New Kid on the Block for Operating System Virtualization
Most of the time when you talk about virtualization these days, you are talking about hardware virtualization (VMware, Hyper-V, XenServer), application virtualization (SoftGrid/App-V, Citrix, VMware ThinApp), or desktop virtualization (VDI). One topic I don’t think gets very much press is OS virtualization. OS virtualization allows you to have 1 copy of an OS (say Microsoft Windows Server) and create several “containers” that appear to be their own unique OS. Each container OS shares common resources with the host OS. You can even specify which hotfixes show up in which containers. What’s cool about this type of virtualization is the scalability factor.

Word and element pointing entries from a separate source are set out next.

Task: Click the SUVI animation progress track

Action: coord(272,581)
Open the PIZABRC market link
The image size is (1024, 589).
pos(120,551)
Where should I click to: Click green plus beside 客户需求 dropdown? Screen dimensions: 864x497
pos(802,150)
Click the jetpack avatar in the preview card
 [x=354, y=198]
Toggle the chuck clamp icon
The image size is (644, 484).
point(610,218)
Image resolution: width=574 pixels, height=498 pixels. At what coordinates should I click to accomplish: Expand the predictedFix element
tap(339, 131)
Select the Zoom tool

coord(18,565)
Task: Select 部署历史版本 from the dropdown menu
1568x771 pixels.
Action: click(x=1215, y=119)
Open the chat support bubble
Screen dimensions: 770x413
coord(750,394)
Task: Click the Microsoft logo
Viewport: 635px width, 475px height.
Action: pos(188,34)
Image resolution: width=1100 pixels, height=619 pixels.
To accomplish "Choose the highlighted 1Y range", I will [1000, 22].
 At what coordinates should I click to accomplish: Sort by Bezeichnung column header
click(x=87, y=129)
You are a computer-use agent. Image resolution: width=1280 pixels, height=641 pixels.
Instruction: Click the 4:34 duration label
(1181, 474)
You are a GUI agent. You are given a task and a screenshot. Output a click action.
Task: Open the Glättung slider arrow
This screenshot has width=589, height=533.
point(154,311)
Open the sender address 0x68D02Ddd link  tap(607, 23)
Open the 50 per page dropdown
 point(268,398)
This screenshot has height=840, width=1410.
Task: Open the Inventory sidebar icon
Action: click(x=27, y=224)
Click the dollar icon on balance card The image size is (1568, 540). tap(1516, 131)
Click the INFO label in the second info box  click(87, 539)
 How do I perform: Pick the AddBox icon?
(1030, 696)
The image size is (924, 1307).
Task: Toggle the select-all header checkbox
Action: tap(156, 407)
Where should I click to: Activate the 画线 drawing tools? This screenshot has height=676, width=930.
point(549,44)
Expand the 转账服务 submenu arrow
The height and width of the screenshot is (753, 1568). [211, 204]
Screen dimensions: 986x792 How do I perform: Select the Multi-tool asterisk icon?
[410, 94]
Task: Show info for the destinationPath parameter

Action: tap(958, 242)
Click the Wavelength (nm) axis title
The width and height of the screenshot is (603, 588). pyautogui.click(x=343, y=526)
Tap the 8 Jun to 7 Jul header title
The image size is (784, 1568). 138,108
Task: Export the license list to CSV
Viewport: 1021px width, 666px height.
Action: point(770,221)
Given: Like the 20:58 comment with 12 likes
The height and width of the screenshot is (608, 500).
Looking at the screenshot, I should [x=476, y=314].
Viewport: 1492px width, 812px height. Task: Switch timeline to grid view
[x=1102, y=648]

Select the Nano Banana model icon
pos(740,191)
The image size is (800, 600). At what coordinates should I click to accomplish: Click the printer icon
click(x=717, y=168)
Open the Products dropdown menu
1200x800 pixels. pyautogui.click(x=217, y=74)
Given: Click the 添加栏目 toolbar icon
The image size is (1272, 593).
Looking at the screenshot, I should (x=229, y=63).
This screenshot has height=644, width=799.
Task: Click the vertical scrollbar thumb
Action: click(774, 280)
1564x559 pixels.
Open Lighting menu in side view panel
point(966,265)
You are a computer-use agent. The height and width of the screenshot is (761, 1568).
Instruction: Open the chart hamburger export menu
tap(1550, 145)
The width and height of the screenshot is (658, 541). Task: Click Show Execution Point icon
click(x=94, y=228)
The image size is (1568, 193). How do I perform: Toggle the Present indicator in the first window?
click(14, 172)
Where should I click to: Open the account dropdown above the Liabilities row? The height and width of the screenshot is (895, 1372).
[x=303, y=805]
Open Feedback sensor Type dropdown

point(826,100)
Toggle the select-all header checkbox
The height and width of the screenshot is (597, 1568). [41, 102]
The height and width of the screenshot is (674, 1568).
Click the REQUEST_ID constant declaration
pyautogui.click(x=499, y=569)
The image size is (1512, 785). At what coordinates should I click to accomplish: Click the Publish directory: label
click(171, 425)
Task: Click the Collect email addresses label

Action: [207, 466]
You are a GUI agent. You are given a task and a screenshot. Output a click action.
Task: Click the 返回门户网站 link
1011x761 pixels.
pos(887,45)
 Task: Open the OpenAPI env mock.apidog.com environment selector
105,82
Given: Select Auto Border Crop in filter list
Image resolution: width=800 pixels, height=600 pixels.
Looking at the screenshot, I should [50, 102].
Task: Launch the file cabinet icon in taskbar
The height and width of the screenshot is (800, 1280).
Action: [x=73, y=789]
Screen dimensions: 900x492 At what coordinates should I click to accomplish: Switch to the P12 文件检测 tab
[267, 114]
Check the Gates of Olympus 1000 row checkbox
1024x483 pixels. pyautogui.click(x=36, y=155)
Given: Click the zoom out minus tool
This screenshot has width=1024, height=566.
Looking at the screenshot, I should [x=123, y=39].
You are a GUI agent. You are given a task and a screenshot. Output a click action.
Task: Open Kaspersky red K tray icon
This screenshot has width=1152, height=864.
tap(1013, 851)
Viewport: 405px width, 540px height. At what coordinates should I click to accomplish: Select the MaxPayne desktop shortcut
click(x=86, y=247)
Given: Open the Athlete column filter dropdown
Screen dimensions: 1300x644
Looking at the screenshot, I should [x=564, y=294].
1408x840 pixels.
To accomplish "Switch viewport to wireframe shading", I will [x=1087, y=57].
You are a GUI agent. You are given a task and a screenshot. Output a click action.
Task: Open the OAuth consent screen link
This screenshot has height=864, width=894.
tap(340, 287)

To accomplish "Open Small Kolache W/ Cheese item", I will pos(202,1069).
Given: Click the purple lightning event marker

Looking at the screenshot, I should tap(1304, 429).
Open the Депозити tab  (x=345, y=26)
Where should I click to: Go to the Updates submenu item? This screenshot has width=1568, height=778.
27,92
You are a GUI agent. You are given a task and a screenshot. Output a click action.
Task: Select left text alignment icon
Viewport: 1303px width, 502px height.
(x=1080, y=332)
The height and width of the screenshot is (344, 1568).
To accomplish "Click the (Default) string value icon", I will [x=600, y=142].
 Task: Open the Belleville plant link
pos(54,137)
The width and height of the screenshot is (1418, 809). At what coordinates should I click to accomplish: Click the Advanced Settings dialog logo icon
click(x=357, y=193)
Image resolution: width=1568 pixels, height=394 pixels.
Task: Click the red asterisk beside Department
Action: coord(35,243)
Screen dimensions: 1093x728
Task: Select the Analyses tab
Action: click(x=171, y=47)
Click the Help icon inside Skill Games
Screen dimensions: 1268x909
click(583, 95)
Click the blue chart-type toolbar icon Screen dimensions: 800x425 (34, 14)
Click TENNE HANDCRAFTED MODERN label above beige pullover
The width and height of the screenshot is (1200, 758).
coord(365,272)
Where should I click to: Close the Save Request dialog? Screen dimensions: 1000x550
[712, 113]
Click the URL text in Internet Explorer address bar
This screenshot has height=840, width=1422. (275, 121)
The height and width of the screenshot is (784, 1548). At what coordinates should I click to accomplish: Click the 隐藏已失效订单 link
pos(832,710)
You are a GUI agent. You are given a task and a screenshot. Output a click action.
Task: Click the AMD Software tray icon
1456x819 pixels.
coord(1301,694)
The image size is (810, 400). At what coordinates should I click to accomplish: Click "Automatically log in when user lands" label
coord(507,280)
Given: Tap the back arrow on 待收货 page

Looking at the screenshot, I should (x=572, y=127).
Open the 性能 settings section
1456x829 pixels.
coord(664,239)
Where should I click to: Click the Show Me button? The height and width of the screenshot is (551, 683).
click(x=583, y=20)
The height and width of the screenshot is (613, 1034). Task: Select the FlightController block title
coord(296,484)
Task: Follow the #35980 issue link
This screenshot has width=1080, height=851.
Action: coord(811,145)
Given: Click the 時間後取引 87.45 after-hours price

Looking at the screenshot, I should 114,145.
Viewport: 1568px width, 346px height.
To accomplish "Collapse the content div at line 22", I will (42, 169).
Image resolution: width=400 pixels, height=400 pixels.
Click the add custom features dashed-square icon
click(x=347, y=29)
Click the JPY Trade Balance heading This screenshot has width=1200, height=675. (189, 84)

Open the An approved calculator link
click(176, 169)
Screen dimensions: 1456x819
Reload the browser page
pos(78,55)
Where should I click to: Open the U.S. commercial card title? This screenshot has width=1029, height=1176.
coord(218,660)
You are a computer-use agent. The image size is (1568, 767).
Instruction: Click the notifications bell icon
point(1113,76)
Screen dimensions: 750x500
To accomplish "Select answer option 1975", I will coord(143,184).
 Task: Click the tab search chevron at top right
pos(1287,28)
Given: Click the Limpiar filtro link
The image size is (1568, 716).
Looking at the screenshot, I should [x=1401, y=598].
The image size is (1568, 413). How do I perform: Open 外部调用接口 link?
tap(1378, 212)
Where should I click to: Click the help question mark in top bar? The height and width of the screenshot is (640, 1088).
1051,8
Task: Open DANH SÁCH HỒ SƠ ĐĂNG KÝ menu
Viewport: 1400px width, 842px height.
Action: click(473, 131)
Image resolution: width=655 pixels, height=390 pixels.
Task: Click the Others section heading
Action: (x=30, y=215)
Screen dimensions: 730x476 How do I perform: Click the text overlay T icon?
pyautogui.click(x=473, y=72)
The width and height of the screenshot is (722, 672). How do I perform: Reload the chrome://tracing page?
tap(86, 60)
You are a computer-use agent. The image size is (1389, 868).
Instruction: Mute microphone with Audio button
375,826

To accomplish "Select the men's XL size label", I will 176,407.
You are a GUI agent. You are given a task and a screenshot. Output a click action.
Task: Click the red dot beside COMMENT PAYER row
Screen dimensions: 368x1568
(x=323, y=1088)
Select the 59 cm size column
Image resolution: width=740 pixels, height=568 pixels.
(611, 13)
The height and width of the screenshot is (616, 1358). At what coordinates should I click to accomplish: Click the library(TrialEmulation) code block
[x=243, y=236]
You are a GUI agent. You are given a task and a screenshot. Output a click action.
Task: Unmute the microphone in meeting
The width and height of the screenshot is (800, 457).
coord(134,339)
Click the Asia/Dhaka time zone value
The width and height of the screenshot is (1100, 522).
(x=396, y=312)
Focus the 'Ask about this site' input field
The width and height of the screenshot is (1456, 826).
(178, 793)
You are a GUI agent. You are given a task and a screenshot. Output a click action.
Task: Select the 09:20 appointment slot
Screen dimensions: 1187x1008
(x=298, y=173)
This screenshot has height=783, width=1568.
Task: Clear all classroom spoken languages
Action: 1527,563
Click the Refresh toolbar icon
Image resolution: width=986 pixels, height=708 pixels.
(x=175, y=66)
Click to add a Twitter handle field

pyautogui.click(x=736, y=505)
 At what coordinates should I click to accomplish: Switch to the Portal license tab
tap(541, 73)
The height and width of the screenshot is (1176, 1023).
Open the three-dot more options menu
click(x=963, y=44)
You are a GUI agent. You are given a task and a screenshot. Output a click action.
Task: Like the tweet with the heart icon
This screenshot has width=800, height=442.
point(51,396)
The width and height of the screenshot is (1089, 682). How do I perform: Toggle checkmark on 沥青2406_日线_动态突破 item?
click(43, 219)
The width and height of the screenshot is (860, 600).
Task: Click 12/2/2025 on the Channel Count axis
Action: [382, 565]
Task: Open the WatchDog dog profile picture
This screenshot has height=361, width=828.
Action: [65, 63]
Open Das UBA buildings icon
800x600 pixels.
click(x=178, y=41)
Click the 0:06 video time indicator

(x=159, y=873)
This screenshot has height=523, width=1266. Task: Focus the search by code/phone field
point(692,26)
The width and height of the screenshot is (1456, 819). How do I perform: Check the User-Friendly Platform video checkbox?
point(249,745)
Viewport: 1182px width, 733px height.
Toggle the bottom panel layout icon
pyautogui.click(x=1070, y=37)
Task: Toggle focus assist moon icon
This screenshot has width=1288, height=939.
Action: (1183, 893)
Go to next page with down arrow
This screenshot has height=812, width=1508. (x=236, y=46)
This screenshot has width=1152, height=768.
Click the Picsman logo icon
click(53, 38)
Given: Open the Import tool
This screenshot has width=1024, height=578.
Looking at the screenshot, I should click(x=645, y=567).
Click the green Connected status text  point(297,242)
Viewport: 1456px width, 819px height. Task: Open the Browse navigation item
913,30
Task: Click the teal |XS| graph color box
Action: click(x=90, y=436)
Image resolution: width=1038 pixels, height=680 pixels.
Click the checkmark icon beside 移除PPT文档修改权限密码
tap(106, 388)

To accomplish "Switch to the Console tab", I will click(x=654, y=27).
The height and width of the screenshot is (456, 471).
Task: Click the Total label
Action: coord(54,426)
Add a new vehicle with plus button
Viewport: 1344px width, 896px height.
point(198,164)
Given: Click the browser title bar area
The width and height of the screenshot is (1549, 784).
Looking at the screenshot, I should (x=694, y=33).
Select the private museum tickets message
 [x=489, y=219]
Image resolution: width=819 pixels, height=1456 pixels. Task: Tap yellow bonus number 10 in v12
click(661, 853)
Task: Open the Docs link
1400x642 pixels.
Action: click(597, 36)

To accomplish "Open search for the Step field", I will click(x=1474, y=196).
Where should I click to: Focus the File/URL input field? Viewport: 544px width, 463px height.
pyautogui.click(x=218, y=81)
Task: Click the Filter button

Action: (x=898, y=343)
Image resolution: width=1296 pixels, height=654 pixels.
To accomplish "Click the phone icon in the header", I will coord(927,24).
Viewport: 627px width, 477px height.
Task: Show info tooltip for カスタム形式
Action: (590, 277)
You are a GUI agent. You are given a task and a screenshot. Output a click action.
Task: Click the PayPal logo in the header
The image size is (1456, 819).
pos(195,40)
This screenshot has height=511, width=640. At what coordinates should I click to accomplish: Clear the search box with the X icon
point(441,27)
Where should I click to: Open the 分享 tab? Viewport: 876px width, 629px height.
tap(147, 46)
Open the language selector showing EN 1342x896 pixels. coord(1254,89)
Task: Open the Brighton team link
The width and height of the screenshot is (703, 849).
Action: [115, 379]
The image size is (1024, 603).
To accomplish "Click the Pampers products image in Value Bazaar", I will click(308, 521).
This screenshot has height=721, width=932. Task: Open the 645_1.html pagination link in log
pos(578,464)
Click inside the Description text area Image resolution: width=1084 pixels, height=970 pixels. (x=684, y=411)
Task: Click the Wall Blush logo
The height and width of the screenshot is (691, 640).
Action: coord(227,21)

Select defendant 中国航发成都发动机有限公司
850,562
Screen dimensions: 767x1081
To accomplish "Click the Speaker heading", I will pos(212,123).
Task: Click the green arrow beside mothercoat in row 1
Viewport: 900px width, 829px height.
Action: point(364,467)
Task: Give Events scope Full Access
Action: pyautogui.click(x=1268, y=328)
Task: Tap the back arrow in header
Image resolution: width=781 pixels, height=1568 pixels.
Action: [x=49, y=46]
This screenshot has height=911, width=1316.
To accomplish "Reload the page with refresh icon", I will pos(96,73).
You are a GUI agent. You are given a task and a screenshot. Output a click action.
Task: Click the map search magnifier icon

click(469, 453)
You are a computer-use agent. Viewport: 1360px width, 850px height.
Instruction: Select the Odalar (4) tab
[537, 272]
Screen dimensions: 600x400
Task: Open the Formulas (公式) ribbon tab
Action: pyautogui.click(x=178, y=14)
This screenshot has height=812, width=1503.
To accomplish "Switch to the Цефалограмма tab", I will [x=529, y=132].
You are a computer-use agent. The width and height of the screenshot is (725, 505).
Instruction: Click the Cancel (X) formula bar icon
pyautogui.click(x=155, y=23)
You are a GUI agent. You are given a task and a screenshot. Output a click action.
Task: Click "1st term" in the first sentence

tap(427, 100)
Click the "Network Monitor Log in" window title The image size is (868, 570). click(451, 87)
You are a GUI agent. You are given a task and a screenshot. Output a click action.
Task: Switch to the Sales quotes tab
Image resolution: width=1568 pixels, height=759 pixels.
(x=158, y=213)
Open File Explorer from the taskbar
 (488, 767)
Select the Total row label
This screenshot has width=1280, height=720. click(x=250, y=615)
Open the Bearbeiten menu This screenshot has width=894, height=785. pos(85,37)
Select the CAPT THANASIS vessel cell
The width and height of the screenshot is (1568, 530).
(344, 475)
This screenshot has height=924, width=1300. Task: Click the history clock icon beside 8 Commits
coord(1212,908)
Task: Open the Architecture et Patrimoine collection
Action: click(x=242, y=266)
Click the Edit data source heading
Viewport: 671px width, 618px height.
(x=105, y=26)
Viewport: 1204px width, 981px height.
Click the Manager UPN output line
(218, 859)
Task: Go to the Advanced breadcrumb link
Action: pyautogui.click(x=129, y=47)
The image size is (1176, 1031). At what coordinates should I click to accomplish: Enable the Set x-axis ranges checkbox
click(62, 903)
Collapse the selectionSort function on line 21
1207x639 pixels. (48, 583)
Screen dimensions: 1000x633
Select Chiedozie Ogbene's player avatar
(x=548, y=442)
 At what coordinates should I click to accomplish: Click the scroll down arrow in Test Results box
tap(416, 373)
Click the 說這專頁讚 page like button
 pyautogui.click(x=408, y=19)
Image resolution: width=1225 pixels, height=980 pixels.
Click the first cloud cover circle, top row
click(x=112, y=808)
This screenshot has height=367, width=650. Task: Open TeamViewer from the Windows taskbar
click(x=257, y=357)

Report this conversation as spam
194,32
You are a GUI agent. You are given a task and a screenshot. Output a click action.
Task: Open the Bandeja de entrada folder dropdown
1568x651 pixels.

You can get quite a bit more virtual containers per physical server than you can with hardware virtualization. However, you are locked in to the same OS.
Currently, there are only 2 major players in the OS virtualization space - Sun (Solaris Containers or Zones) and Parallels (Virtuozzo Containers). Sun Containers is only for Solaris. Parallels does not have this limitation, so Parallels is pretty much the only player in this market. That is, until now. A new player named iCore Software has enter this space with iCore Virtual Accounts. Right now, this technology is only for Windows XP, so it is on a lower end than Parallels, but it may show some promise.